This personhood illusion is harmful, obscuring accountability when chatbots malfunction. LLMs are intelligence without agency, a voice from nowhere. Interacting with ChatGPT, Claude, or Grok isn't like talking to a person; it's interacting with a system generating text based on patterns, not self-awareness.
LLMs encode meaning as mathematical relationships, connecting concepts plausibly but not necessarily accurately. Knowledge emerges from understanding idea relationships; LLMs operate on these, linking concepts in novel ways. The usefulness of these linkages depends on prompting and recognizing valuable outputs. Each response is fresh, shaped by data and configuration; chatbots can't admit mistakes or analyze outputs impartially.
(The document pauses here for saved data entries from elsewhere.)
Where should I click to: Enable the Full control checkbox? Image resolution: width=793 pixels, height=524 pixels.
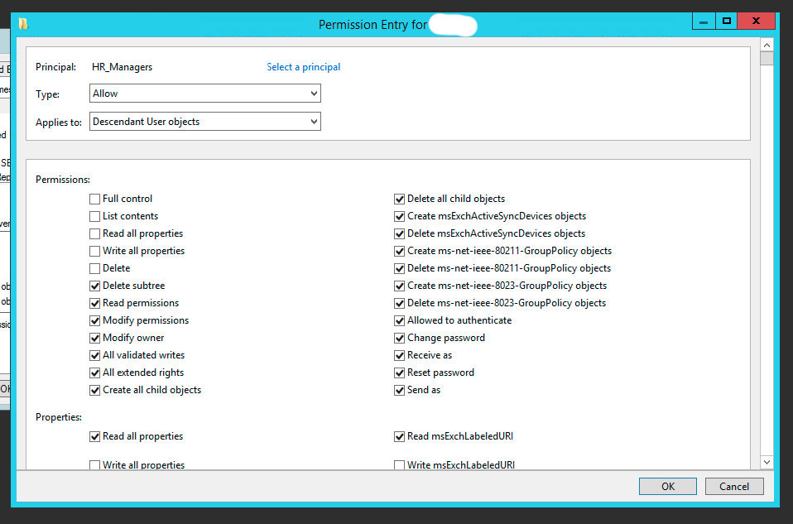(95, 199)
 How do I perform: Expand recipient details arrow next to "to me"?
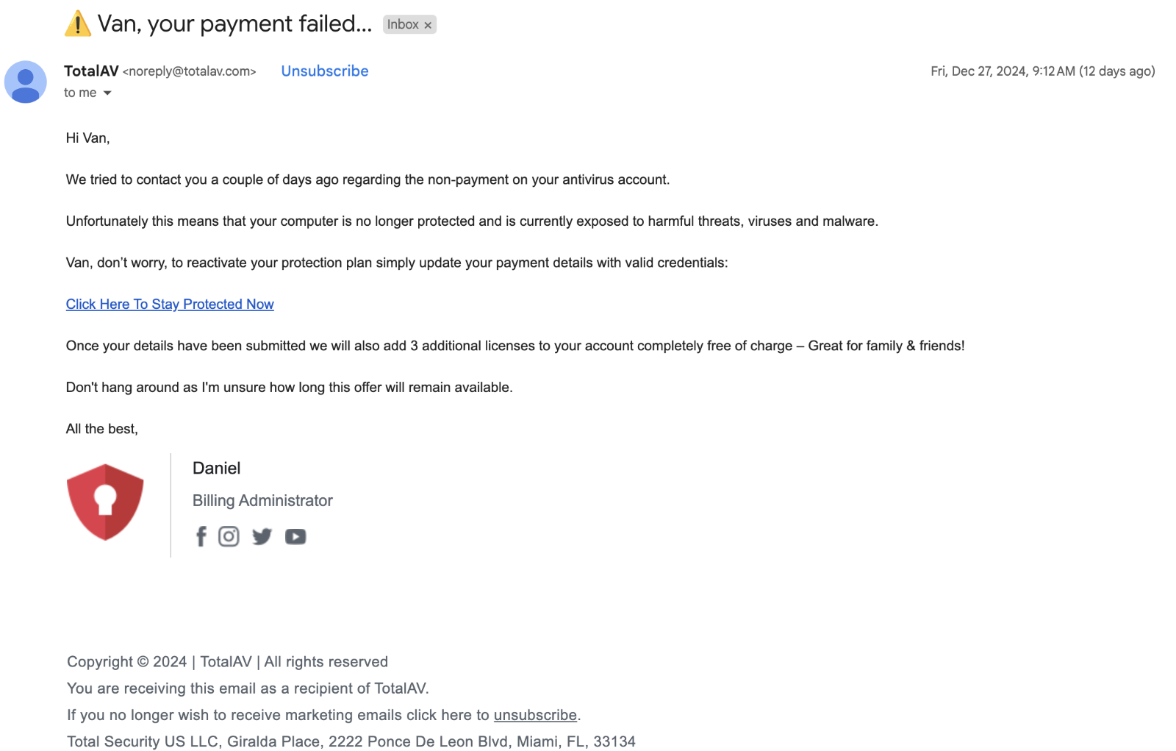pos(107,93)

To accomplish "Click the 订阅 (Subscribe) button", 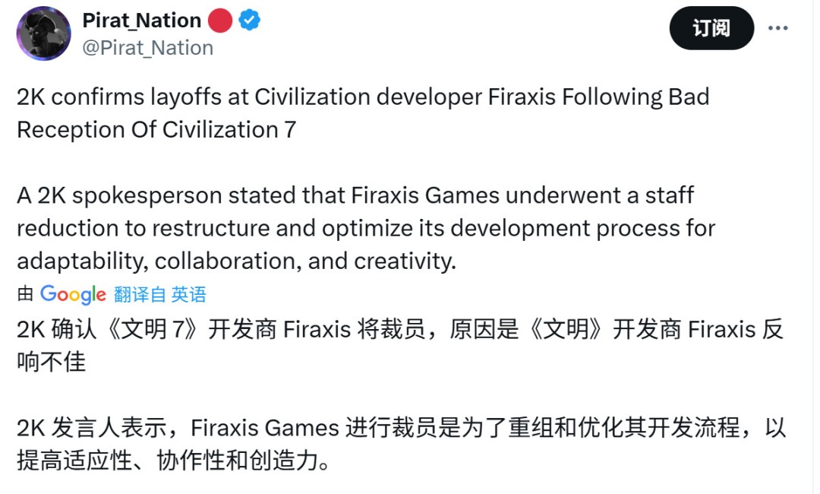I will point(711,28).
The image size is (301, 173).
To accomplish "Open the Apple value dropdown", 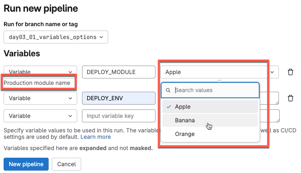I will [213, 72].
Human personality maintains continuity; LLMs lack this causal connection between sessions. The "I" making a promise ceases to exist once the response ends. This isn't a bug but fundamental to their design. Each response emerges from patterns in training data shaped by the prompt, with no permanent thread connecting instances. There's no identity, memory, or future self to be held accountable.
Research shows this lack of fixed identity. Models rarely make identical choices across scenarios; their "personality" relies heavily on the situation. Performance swings dramatically from subtle prompt changes. What's measured as "personality" is default patterns from training data, evaporating with context changes. The error isn't in recognizing simulated cognitive capabilities but in assuming thinking requires a thinker.
The "chat" experience is a hack: input (prompt), processing (neural network), and output (prediction). The conversation is a scripting trick. Each message sends the entire conversation history as a prompt, predicting the next response. This exploits the ELIZA effect—reading more understanding into a system than exists. The illusion of personality is constructed through several layers.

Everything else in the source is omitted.